Par ailleurs, le modèle allemand s’essouffle. L’un des plus gros chantiers d’éolien en mer (Bard 1) ne sera pas fonctionnel avant des années tant les problèmes techniques sont nombreux. Pour le moment, les autorités font tourner les turbines au fioul pour éviter l’usure causée par l’eau de mer ! Certains investisseurs commencent à jeter l’éponge. Dans un récent sondage de la Chambre de commerce américaine, les entrepreneurs américains trouvent l’Allemagne moins attractive, à cause de ces choix en matière de politique énergétique. C’est le cas aussi de certaines entreprises allemandes, qui préfèrent investir à l’étranger. Tout cela à un coût, notamment en termes d’emplois et de croissance. Alors que l’Allemagne est le moteur économique de l’Europe, elle devra peut-être revoir certains de ses objectifs si elle ne veut pas pénaliser toute l’Europe.

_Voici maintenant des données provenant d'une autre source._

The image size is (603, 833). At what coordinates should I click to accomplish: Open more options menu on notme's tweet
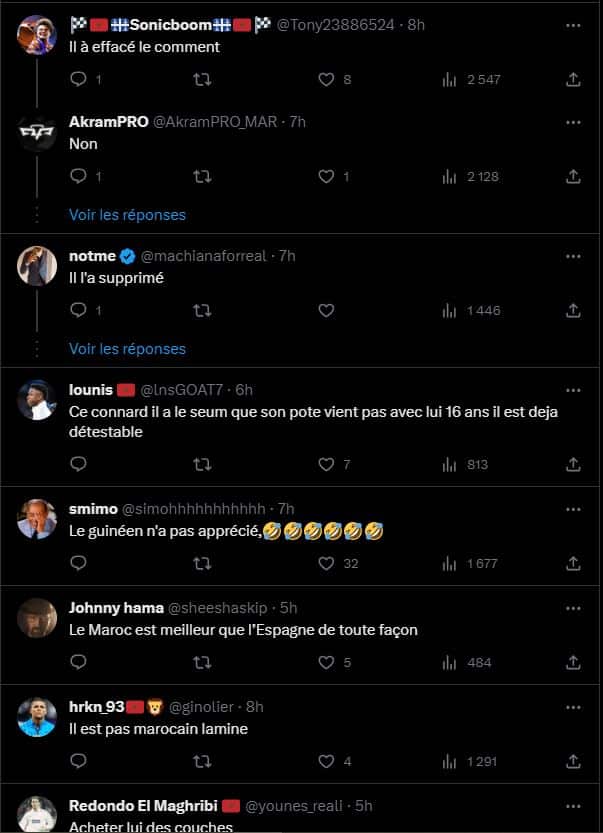[573, 256]

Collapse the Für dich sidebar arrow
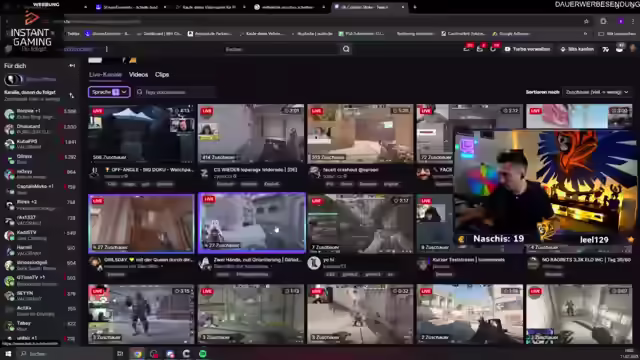[72, 65]
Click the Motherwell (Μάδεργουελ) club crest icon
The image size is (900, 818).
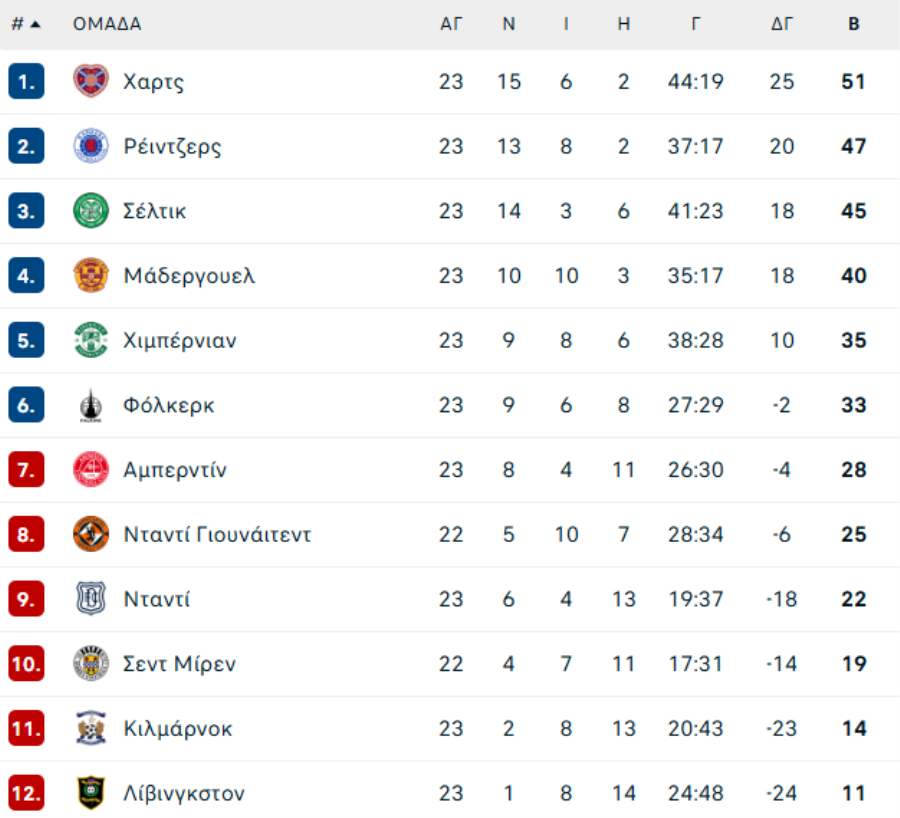[91, 275]
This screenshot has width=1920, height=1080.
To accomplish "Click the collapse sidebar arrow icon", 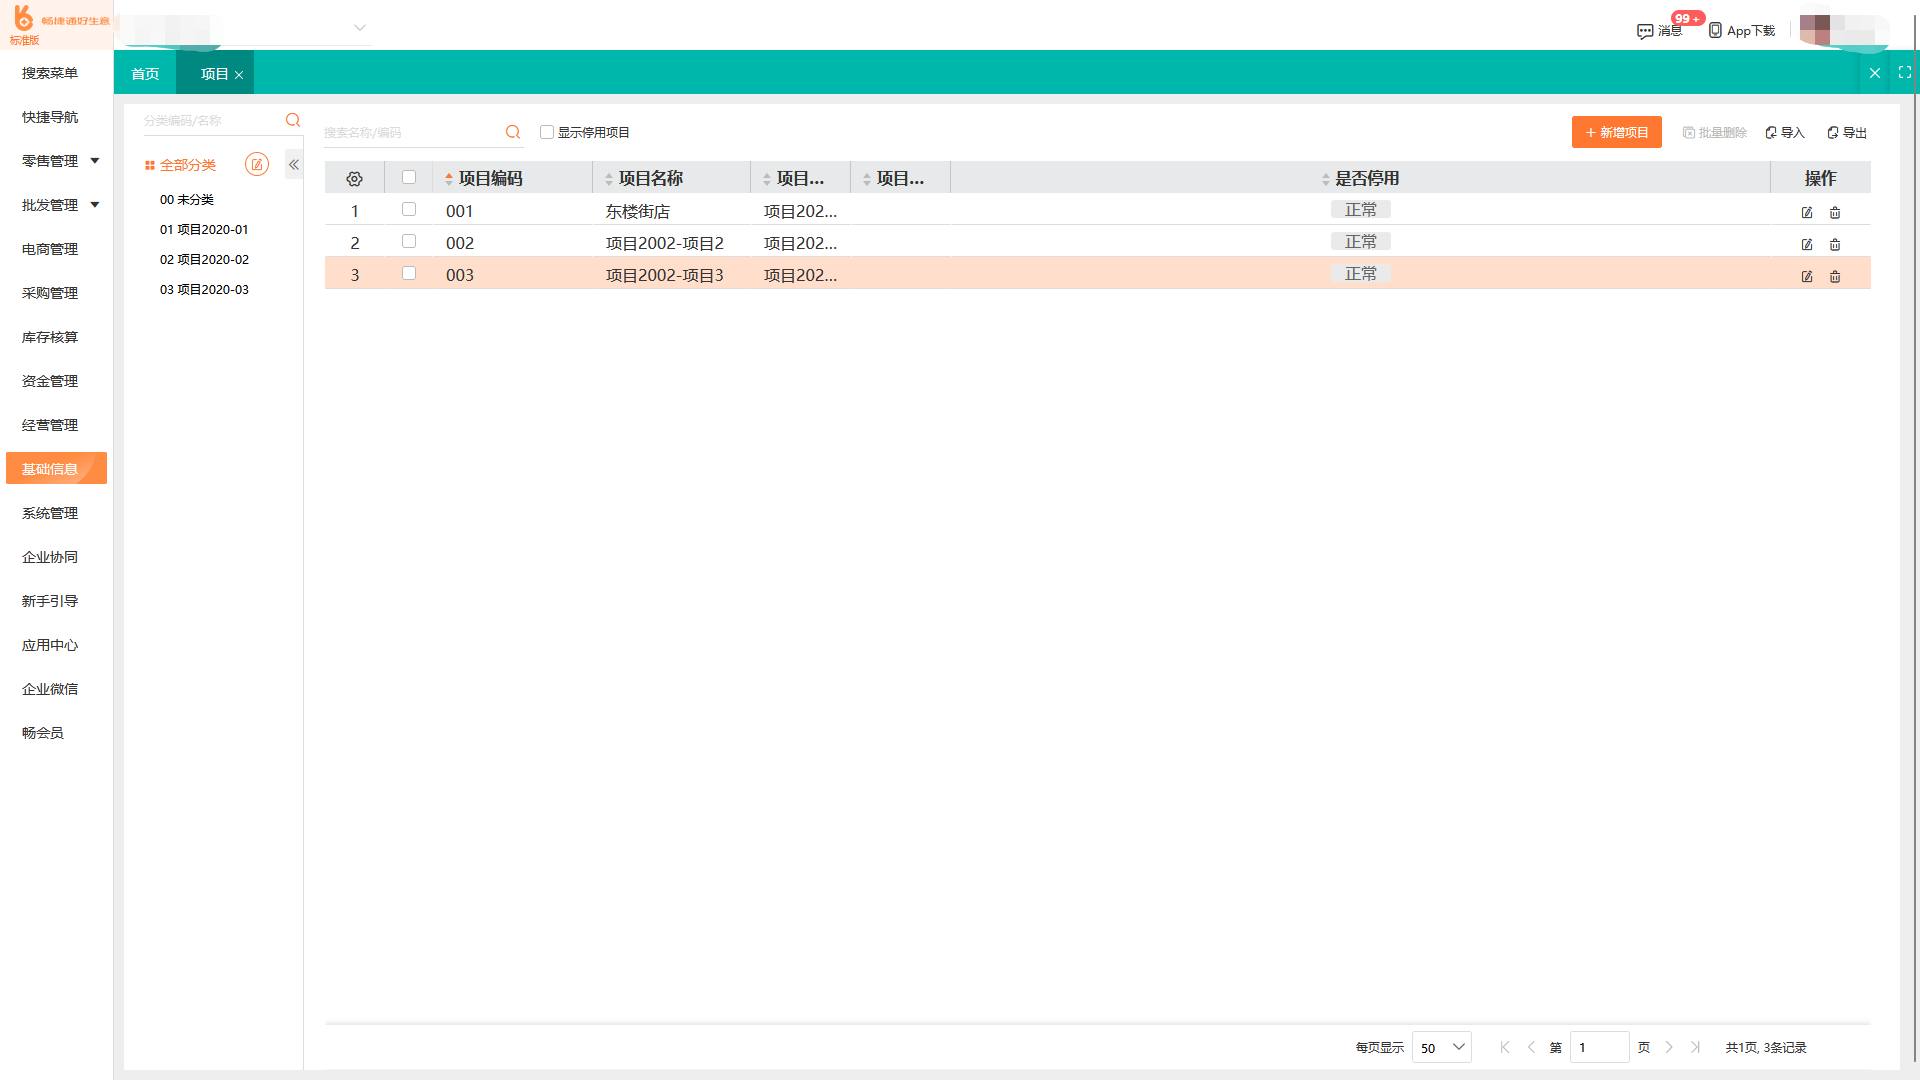I will coord(294,164).
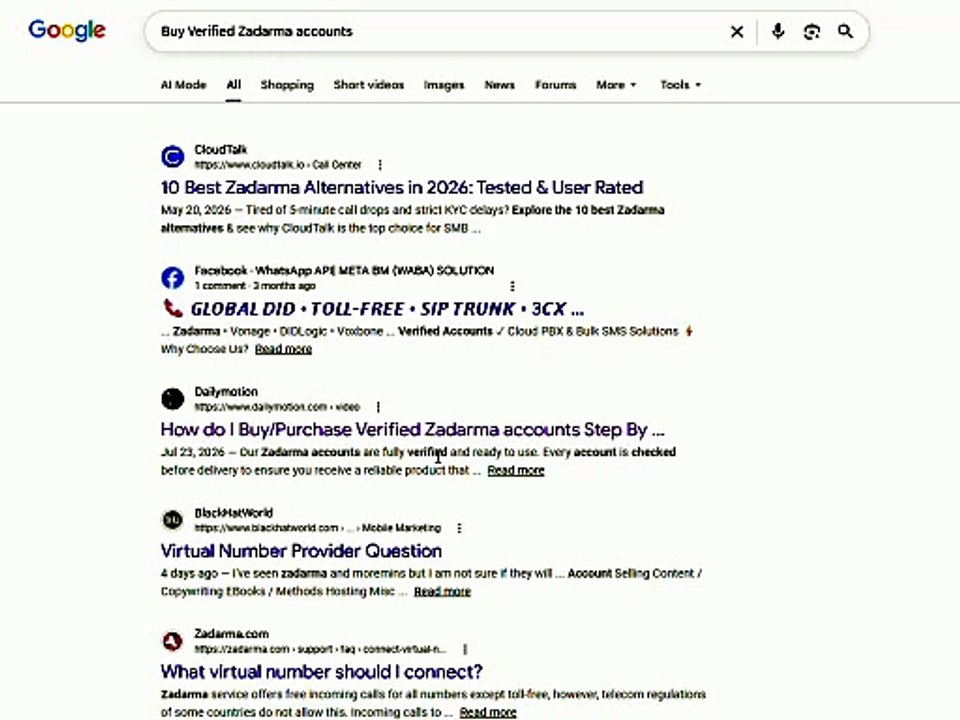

L’augmentation rapide des énergies renouvelables n’a profité ni à l’industrie, ni aux ménages. Dans les deux cas, le coût de l’énergie est bien plus élevé en Allemagne qu’en France, au Royaume-Uni ou aux États-Unis. La situation est d’autant plus contrastée avec ces derniers, qui, grâce à l’exploitation des gaz et huile de schistes ont vu les prix de l’énergie diminuer sensiblement pour les ménages et les entreprises. Cela montre d’abord l’importance des choix politiques en matière d’énergie. C’est particulièrement le cas dans le secteur industriel.

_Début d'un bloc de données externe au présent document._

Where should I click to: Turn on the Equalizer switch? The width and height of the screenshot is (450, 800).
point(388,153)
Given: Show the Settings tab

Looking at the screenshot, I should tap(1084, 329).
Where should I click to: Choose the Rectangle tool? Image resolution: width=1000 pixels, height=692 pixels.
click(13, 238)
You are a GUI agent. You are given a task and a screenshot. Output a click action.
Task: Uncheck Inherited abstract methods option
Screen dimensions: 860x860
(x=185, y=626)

Alors que les entreprises américaines sont de plus en plus compétitives, y compris vis-à-vis de leurs concurrents chinois, les entreprises allemandes voient leur facture d’électricité s’accroitre. Cette situation est préoccupante, car l’industrie lourde, comme la chimie, est touchée de plein fouet par la hausse des prix. Et ce ne sont pas seulement les grands groupes qui s’inquiètent ; les PME se disent de plus en plus préoccupée par le coût de l’énergie, qui pourrait avoir des effets délétères sur leurs exportations.


Ensuite, si les prix des hydrocarbures stagnent à cause du développement des gaz et huile non conventionnels aux Etats-Unis, il sera plus difficile pour l’Allemagne d’avoir un secteur des renouvelables compétitif. Une partie de la réussite allemande reposait sur le fait que le prix des énergies fossiles allait exploser. Si l’exploitation des gaz de schiste repousse cette perspective de 20 ou 30 ans, il sera compliquer de faire un virage à 180 degrés.